ESC guidelines advise that beta-blockers or negatively chronotropic calcium channel blockers (such as diltiazem or verapamil) can improve exercise tolerance.22 These agents should prolong diastole and reduce the transmitral gradient in MS, although clinical trial data are scant and show mixed results with regards to symptomatic improvement.28–34
A recent open label crossover study randomised 50 patients with mild to moderate MS (all in sinus rhythm) to either atenolol or ivabradine (a negatively chronotropic If channel blocker with minimal effects on myocardial contractility).35 Ivabradine (see figure 7) was found to significantly improve exertional capacity.

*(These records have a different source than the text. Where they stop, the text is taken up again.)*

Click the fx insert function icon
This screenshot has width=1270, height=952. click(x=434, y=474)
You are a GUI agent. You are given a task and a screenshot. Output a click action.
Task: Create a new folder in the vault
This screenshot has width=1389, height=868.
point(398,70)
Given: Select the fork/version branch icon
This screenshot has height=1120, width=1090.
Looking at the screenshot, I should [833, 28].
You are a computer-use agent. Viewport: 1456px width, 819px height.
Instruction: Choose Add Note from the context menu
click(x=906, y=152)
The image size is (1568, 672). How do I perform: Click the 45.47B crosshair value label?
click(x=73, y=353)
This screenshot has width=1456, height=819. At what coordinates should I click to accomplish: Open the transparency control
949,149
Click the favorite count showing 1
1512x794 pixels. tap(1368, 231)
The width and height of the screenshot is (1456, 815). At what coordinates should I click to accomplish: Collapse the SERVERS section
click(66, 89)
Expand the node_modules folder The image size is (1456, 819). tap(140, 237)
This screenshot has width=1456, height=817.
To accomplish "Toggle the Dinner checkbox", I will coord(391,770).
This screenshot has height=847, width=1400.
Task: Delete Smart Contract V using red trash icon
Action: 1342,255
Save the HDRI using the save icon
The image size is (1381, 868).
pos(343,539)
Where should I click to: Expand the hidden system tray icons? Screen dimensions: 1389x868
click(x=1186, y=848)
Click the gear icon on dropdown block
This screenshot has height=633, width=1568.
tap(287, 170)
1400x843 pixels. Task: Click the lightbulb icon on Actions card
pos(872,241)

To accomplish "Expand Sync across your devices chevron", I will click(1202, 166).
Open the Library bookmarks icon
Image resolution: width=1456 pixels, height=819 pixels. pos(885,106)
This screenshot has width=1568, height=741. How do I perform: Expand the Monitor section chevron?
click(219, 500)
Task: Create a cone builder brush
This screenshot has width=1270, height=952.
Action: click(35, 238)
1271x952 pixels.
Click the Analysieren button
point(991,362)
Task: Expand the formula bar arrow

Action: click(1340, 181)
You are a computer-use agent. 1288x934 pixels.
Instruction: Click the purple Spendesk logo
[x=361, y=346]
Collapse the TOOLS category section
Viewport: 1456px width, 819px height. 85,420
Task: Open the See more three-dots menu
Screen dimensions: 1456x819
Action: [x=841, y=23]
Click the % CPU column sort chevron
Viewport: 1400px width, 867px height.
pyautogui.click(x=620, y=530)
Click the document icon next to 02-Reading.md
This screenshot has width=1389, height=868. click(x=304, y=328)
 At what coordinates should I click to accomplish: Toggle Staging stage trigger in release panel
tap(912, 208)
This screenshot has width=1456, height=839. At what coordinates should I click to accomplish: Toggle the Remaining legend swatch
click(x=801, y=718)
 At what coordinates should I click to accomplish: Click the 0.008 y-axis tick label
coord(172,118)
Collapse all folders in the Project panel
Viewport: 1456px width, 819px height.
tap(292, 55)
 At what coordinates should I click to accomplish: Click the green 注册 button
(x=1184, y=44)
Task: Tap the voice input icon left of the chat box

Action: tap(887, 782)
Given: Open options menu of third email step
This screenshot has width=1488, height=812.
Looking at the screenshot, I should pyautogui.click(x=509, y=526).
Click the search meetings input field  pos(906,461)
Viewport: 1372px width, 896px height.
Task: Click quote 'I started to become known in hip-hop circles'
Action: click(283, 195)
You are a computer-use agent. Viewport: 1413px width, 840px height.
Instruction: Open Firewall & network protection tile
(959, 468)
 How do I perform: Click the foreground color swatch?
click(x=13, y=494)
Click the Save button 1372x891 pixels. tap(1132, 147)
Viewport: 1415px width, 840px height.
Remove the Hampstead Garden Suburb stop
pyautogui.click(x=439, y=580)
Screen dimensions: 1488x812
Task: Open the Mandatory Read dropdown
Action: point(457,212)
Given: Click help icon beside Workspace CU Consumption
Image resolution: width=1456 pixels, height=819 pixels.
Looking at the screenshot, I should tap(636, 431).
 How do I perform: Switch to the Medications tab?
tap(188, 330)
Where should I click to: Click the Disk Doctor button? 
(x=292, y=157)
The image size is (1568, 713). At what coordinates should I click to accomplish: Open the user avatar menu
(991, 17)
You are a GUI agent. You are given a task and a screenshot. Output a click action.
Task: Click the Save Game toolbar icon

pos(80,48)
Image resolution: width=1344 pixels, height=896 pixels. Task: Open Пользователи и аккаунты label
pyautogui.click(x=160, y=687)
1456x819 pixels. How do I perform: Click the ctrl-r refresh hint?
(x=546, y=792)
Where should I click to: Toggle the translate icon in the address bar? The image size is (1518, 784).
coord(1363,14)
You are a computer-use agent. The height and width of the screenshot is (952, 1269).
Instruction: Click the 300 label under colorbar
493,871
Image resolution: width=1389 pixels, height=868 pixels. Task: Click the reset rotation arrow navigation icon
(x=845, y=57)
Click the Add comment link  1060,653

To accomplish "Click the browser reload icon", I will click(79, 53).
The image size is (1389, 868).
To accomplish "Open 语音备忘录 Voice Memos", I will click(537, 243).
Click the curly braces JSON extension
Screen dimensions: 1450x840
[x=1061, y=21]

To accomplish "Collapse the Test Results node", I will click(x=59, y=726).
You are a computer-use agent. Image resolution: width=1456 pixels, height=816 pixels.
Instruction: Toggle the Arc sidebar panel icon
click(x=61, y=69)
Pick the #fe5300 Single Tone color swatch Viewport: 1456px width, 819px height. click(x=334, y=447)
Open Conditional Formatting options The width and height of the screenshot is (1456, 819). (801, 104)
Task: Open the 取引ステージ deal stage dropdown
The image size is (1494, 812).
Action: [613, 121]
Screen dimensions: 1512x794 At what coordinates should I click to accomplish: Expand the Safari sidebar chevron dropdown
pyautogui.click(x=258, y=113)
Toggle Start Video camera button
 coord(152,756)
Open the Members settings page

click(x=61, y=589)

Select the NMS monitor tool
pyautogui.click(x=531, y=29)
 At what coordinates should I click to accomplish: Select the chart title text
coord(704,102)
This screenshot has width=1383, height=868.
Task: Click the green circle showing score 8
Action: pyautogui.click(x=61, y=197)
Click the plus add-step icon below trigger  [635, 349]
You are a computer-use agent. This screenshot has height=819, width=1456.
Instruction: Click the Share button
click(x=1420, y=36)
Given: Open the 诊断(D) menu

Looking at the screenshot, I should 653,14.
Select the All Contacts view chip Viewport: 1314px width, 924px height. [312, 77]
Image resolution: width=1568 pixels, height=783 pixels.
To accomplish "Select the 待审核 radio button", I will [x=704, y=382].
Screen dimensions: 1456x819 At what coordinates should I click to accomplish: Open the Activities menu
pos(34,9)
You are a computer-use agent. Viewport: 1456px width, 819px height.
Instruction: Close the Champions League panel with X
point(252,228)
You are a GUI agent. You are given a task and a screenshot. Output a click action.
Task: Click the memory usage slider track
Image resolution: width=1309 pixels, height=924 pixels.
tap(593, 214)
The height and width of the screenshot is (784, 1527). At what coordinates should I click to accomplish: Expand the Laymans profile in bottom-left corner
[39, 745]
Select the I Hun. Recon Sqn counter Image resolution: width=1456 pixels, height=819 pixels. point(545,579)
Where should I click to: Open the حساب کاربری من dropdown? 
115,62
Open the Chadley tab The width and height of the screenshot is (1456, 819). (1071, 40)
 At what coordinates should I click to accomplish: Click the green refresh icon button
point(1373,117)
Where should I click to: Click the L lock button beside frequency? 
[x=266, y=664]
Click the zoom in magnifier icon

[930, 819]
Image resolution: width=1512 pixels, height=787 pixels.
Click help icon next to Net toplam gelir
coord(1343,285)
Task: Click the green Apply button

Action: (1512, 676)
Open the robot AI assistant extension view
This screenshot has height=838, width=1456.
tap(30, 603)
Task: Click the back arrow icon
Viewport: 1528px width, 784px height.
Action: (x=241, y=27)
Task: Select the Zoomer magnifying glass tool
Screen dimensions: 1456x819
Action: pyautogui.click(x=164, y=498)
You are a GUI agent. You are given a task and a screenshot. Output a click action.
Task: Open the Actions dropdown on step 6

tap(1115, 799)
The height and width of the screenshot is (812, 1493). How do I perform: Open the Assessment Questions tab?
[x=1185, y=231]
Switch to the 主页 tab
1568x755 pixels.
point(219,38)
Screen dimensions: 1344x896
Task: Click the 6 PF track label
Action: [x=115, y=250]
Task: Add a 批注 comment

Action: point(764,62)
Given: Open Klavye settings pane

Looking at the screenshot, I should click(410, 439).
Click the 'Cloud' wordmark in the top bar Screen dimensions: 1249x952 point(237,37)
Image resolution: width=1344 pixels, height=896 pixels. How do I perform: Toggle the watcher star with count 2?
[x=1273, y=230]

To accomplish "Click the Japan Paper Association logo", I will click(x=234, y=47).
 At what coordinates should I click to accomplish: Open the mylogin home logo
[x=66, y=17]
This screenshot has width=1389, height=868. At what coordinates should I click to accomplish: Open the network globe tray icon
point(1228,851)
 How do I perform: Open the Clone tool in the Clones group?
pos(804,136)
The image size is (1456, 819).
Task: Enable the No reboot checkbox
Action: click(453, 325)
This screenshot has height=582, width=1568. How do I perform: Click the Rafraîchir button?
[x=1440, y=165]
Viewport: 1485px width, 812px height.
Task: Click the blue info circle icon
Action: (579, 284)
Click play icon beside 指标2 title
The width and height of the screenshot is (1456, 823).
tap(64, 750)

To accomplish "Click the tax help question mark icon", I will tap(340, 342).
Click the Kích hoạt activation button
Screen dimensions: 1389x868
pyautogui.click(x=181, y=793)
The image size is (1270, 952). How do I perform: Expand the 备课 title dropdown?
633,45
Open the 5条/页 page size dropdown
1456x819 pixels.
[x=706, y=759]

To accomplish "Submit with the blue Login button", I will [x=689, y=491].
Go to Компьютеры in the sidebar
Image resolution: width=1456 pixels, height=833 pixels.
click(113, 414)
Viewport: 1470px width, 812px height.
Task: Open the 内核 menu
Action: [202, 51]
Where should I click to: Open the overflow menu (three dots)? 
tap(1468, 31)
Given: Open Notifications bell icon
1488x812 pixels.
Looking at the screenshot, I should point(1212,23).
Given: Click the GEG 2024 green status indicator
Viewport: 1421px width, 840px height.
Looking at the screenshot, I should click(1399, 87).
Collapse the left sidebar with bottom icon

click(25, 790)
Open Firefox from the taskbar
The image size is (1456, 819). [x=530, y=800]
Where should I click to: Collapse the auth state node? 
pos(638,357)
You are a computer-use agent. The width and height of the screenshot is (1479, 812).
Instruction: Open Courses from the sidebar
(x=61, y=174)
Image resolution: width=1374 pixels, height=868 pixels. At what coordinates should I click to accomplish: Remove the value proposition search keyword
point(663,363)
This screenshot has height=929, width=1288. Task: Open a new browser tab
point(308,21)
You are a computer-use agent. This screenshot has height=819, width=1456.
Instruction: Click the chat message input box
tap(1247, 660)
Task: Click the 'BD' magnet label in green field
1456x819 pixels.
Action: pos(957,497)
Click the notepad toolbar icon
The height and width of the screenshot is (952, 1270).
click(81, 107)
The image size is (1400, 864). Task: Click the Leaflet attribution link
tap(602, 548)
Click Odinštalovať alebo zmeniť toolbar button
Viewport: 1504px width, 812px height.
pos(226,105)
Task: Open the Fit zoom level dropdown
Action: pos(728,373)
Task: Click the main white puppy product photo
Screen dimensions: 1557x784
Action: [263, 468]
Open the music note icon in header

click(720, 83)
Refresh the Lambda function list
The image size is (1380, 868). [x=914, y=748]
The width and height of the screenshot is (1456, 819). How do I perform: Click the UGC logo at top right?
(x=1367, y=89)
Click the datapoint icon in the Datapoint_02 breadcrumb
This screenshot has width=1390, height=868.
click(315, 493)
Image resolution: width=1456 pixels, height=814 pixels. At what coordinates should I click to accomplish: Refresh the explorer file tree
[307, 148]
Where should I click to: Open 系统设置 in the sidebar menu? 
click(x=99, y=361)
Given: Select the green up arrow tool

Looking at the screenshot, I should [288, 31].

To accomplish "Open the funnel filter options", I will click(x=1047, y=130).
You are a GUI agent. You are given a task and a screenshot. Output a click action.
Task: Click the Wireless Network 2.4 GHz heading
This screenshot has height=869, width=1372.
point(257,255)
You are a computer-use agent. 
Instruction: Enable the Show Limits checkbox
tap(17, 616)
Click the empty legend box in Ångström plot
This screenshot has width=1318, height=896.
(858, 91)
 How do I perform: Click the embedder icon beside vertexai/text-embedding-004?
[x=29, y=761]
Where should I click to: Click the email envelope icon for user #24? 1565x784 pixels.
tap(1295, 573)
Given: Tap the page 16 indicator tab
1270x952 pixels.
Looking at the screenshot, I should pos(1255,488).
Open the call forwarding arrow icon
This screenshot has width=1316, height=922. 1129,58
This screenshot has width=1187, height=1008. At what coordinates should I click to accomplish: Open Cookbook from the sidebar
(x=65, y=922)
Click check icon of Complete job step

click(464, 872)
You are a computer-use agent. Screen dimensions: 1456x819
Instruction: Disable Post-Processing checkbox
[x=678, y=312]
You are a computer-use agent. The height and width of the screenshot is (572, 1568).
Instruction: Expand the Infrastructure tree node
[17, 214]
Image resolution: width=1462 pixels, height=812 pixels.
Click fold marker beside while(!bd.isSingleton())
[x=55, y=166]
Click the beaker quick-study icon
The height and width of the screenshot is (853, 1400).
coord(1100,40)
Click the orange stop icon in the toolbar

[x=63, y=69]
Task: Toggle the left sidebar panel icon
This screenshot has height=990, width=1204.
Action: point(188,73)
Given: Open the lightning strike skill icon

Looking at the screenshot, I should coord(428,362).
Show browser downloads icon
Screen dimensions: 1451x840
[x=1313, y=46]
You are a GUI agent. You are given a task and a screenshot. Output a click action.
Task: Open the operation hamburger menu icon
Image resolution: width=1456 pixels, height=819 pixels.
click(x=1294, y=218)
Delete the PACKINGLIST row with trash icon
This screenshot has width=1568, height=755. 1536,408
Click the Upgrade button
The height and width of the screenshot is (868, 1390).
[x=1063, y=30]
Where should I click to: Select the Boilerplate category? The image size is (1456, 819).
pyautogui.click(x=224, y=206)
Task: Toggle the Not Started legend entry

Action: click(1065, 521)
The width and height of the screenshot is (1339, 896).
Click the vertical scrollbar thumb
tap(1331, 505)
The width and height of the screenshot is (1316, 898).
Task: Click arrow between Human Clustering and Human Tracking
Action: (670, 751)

AF is very common in patients with significant MS. A rhythm control strategy without definitive interventional treatment of the underlying valve abnormality (balloon mitral valvuloplasty or surgery) is rarely successful.
Right-sided valve disease
Evidence for both disease-modifying and supportive treatments is limited for diseases of the tricuspid and pulmonary valves. Diuretics are indicated to reduce preload in patients with significant congestion and treatment of the underlying cause in cases of functional tricuspid regurgitation (for example, correction of volume loading of a dilated right ventricle) may successfully treat the valve abnormality. Patients with significant right ventricular impairment may benefit from ACEIs, ARBs, and aldosterone antagonists, though there is no evidence to confirm this approach.
Anticoagulation
In general, the risk-benefit analyses of anticoagulation in patients with non-valvular AF are applicable to patients with both AF and VHD – with the notable exception of those with MS or metallic prosthetic valves (covered in detail in module 7: anti-thrombotic therapy for valvular heart disease). For example, the Cardiovascular Health Study did not show an increased risk of stroke in patients with AS compared to those with normal aortic valves once other risk factors were taken into account.36
Pivotal trials leading to the licensing of non-vitamin K antagonist oral anticoagulants (NOACs) have provided valuable information on risk of stroke and bleeding. Although the exact definition of “non-valvular” AF varied between trials, most trials only excluded patients with MS or a prosthetic heart valve.37.For example, over a quarter of participants in the Apixaban for the Prevention of Strokes in Subjects with Atrial Fibrillation (ARISTOTLE) trial comparing apixaban to warfarin had at least moderate VHD.38 In these trials, participants with VHD tended to be older with higher risk of embolism and bleeding, but derived similar benefits from NOACs as participants without VHD (although a higher bleeding risk was seen with rivaroxaban).39,40 Current ESC VHD guidelines recommend anticoagulation with warfarin (target international normalised ratio (INR) 2.0–3.0) in all patients with AF and VHD who do not have a significant contraindication or bleeding risk,22 while more recent recommendations from the European Heart Rhythm Association suggest that treatment with NOACs is also reasonable for these patients.39
MS confers a substantially higher risk of systemic thromboembolism. Anticoagulation is recommended for patients with MS without documented AF but with a history of systemic embolism or left atrial thrombus. Anticoagulation should be considered if the left atrium is significantly enlarged (2D dimension >50 mm or left atrial volume index >60 ml/m2), or if there is dense spontaneous echo contrast on transoesophageal echocardiography.22
Endocarditis prophylaxis
Recommendations for endocarditis prophylaxis have changed dramatically over the past decade. International guidelines have restricted the indications for prophylaxis in the majority of situations, citing the frequent bacteraemia seen after routine tooth brushing, the lack of evidence of efficacy of antibiotic prophylaxis, the rarity of endocarditis after dental procedures, the risk of encouraging antibiotic resistance and the potential (albeit rare) risk of anaphylactic reaction to an antibiotic (see figure 841).